Some of the Top Amateurs of All Time – Part 2

Last week we started our list of the top amateurs from 1988-200 – the era that our own John Gaines competed in. On yesterday’s list, we listed some of the names that the casual fan may not have ever heard of. Today, though, we will be going over some rather big names. Names that later went on to find success at the Professional level.

Once again, as we stated yesterday, this was a very tough list to compile, and John wanted me to make sure that I emphasized that there are MANY other great amateurs from this era that could and should be considered for this list. But, alas, let’s begin.

Brian Kretzer – In order to be truly great, a bowler has to be good at everything, or the best at one thing; Kretzer was the best at slow hooking it. Period. Although his PBA career never really panned out, his amateur career was very, very impressive. A big time shot maker that always performed his best when the money was on the line, Kretzer won many big money sweepers throughout his amateur career. John recalls a certain night at the Super Hoinke where Kretzer won a sweeper for $15,000 dollars and, in the same squad, won $15,000 dollars in brackets.

Mike Neumann – One of the greatest shot makers our sport has ever seen. Neumann didn’t have a prototypical style, due to an injury early in his career, but, when it came to making quality shots, he’s one of the best to ever do it. In addition to his shot making, Neumann could get his ball to hook on ice. He was a member of Team USA, won both the Super Bowl High Roller and the Super Hoinke (both for $100,000 dollars), and, at the 1990 Open Championships, Neumann won 4 Eagles, which, to this day, is tied for an OC record.

Mika Koivuniemi – Mika, to most, is know for his PBA and Major success. However, his amateur career was every bit as impressive. Mika was an international standout before his PBA days as a member of Team Finland, winning two World Championships. He has won tournaments in 21 different countries. Shot 300 on TV in international competition, which came with a $100,000 bonus. One could make the argument that Mika might be the greatest international bowler of All-Time. In addition to his international success, Mika also won the Super Hoinke and number World Team Challenge titles.
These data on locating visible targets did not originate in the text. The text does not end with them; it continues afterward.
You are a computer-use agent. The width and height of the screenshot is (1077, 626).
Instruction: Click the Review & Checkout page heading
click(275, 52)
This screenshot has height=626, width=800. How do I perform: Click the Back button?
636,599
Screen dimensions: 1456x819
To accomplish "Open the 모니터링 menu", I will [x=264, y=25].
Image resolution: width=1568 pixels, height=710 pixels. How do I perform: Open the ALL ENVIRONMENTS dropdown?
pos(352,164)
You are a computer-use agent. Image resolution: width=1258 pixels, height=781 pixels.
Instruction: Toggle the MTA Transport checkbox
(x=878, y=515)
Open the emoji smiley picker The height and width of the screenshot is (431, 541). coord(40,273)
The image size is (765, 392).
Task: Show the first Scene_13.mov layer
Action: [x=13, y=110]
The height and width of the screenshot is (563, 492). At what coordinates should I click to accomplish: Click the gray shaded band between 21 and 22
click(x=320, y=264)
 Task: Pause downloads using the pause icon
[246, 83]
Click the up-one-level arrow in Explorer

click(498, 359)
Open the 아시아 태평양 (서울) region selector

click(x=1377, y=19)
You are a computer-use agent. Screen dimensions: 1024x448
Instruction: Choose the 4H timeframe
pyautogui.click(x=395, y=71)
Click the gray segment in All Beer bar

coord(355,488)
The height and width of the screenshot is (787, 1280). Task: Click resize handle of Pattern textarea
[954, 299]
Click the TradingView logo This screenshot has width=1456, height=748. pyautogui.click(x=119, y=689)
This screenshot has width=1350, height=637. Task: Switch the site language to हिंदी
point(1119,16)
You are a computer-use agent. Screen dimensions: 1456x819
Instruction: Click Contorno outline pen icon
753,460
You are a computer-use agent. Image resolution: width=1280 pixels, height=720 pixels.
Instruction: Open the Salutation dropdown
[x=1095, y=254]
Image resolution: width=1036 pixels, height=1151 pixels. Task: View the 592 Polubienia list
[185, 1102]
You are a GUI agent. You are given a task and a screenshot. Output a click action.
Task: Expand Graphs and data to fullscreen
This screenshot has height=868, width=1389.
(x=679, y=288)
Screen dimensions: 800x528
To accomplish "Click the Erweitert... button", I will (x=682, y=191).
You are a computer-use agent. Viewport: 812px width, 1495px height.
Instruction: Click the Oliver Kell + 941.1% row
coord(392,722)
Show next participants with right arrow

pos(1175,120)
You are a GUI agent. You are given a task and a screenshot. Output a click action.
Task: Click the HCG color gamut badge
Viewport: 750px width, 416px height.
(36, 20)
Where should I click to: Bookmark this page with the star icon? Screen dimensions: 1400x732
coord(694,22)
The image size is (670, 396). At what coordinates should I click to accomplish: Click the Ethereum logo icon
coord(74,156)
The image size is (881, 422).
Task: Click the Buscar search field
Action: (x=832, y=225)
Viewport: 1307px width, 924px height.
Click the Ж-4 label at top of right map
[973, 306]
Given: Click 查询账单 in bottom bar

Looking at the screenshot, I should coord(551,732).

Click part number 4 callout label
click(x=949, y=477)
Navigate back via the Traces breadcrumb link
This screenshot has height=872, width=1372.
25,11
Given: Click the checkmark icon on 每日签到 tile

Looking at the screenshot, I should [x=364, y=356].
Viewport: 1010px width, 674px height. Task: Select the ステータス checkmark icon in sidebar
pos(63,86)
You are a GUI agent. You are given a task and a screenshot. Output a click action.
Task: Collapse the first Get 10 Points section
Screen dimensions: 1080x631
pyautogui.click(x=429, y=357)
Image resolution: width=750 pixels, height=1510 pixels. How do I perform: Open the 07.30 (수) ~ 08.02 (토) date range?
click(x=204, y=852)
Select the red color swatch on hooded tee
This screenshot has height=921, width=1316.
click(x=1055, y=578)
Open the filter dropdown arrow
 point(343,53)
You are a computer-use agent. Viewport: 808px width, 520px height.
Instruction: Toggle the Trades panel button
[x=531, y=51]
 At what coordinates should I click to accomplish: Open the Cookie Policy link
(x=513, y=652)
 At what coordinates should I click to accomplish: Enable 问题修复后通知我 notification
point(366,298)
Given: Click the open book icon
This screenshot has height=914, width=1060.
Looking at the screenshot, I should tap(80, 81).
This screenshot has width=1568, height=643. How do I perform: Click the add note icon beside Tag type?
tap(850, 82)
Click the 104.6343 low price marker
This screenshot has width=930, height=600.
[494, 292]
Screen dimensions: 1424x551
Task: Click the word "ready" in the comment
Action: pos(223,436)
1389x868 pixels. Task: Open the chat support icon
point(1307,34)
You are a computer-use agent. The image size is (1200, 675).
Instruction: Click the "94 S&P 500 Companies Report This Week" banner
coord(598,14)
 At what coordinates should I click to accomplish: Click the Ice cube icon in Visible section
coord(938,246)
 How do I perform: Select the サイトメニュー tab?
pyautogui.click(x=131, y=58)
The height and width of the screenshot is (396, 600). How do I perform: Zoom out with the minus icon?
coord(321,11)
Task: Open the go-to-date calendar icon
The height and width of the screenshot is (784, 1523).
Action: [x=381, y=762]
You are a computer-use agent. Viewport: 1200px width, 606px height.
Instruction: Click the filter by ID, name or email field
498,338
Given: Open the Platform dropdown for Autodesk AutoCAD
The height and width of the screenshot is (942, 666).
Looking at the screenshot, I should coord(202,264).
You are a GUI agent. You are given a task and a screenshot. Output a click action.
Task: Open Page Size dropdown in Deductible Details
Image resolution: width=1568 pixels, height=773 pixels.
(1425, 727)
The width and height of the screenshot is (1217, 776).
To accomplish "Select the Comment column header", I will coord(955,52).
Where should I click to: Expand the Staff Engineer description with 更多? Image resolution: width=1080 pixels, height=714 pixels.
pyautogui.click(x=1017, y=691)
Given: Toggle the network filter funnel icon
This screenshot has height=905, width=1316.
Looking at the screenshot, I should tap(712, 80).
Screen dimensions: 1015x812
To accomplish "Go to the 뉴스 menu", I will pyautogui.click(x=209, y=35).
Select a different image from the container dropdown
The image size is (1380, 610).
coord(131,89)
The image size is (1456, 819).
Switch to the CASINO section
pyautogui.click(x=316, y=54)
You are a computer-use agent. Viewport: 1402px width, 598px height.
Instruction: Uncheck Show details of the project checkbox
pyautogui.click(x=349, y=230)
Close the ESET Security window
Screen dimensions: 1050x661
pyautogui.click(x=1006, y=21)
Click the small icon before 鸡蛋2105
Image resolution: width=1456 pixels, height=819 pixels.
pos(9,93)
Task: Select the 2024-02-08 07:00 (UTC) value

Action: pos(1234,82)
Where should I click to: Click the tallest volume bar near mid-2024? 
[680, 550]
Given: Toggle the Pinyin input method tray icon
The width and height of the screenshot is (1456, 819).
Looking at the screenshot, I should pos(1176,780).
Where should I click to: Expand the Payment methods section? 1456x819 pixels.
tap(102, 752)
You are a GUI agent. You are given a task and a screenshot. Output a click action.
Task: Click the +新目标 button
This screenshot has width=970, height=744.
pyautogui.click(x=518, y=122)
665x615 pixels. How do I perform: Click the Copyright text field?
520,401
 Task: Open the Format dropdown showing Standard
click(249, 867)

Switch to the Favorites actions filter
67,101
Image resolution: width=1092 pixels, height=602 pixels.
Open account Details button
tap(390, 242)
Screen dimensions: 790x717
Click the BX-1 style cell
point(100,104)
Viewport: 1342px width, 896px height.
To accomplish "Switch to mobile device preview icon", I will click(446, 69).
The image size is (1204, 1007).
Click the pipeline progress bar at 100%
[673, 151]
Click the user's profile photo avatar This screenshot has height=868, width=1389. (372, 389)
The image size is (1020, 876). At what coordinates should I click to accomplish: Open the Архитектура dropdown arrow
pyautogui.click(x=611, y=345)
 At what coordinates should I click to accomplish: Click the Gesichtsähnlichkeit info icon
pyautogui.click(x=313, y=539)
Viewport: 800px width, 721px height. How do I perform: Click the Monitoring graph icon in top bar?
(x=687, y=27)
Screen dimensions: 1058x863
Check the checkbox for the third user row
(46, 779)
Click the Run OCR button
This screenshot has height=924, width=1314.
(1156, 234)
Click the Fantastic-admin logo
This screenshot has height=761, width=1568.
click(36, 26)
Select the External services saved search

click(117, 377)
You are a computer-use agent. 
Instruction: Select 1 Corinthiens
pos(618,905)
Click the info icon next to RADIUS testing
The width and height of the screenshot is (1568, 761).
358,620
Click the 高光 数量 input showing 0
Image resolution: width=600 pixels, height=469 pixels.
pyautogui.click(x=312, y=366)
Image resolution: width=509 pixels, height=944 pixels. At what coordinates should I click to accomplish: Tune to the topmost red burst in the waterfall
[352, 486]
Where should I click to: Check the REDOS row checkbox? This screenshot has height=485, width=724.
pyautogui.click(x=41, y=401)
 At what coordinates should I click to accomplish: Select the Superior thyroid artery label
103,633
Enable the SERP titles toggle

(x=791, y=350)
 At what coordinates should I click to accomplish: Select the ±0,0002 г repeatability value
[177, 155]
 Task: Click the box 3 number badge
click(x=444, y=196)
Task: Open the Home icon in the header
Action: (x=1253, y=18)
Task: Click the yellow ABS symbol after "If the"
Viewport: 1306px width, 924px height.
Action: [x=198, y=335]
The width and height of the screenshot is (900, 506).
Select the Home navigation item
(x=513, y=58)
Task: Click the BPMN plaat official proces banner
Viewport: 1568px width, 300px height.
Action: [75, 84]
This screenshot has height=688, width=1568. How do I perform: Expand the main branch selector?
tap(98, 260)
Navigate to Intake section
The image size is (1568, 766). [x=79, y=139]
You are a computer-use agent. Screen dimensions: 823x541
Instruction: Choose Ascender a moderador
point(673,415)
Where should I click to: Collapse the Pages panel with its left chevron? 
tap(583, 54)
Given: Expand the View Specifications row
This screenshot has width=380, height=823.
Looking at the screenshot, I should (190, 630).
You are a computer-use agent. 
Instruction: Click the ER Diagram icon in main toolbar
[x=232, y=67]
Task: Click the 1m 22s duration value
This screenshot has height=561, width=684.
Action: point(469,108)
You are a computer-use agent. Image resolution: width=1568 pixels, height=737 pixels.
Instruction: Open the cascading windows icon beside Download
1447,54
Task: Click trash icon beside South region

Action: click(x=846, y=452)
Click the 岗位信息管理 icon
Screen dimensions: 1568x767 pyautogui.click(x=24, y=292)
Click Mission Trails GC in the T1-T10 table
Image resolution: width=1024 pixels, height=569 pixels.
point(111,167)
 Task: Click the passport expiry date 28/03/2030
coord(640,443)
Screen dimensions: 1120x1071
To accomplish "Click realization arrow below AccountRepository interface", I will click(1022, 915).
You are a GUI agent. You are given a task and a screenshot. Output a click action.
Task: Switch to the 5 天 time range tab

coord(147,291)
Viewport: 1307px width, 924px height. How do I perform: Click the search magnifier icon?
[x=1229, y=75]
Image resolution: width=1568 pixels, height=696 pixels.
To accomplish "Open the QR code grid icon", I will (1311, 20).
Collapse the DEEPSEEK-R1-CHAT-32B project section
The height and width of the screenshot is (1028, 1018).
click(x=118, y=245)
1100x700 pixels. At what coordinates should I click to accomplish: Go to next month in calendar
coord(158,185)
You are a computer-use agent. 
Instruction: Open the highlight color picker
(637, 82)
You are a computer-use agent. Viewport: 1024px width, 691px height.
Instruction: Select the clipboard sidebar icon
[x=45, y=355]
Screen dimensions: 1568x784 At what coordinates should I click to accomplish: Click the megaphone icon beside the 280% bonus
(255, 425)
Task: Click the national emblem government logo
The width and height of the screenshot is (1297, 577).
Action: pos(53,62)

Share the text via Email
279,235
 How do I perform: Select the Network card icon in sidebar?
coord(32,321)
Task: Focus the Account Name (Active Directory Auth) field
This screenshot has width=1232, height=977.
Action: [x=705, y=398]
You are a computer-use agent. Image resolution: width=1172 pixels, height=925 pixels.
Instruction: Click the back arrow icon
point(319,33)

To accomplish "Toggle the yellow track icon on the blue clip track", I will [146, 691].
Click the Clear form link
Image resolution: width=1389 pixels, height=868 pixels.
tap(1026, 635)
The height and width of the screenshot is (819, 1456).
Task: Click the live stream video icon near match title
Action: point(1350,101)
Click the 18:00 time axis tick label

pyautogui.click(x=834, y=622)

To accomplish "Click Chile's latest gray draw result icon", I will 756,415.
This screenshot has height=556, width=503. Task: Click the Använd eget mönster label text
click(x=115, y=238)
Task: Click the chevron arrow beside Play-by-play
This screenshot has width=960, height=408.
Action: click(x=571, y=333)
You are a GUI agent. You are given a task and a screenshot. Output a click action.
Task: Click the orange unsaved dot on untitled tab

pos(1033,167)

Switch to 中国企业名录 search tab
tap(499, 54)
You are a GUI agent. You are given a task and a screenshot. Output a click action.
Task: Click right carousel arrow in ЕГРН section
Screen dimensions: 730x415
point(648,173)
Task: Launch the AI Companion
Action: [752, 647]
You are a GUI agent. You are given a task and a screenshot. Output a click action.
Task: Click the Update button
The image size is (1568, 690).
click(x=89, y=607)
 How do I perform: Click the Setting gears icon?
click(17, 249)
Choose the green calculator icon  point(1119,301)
Tommy Jones – Another bowler better known for his PBA days (this is going to be a common trend with these last few bowlers). Jones is and was a member of Team USA, in 1999, won the All-Events titles at the Open Championships as a 20-year-old. And was a member of the team that won the 1999 World Team Challenge Grand Championships.

Tim Mack — Today, Mack is most recognizably known as one of Storm’s PBA tour reps or as the manager of the L.L. Bean Portland Lumberjacks in the PBA Team League. However, before his days as manager and tour rep, Mack was internationally recognized as one of the best amateurs in the world. Mack has 72 — yes, I said it, 72 — world-wide titles, including the 2003 World Championship. Mack is a three time World Bowler of the Year and probably the single most accomplished American bowler in the history of international competition.

Patrick Healy Jr – Interesting stat that John shared with me: Pat Healy was the first amateur to EVER sign a ball contract. Think about that! WOW! As for his accolades, there are many. Healy was a stand out member of Team USA, where he won countless numbers of gold medals in international competition, including a gold medal at the Pan American games in Cuba that was presented by one Fidel Castro and a World Cup title. Healy was also a teammate of John’s at the 1997 and 1998 Open Championships, where they brought home the Team All-Events title two years in a row, which, in my opinion, is one of the most impressive feats in Open Championship history.

Chris Barnes – One of the most talented bowlers of all-time, amateur or professional. And while he has had a terrific professional career – he is a sure fire PBA Hall of Famer – his amateur career was just as impressive. According to Gaines, the thing that made Barnes so special was that he NEVER had a bad performance. Every tournament he entered, he had a chance to win. Earlier, when I was talking about Kretzer, I said in order to be great a bowler has to be great at one thing or good at everything, well Barnes is one of those rare beasts that was GREAT at everything. Like Healy, Barnes was a member of the 1997 and 1998 OC team that won back-to-back Team All-Events. He was a collegiate standout at Wichita State multi-time member of Team USA. And won countless, and I mean countless, numbers of big time amateur events.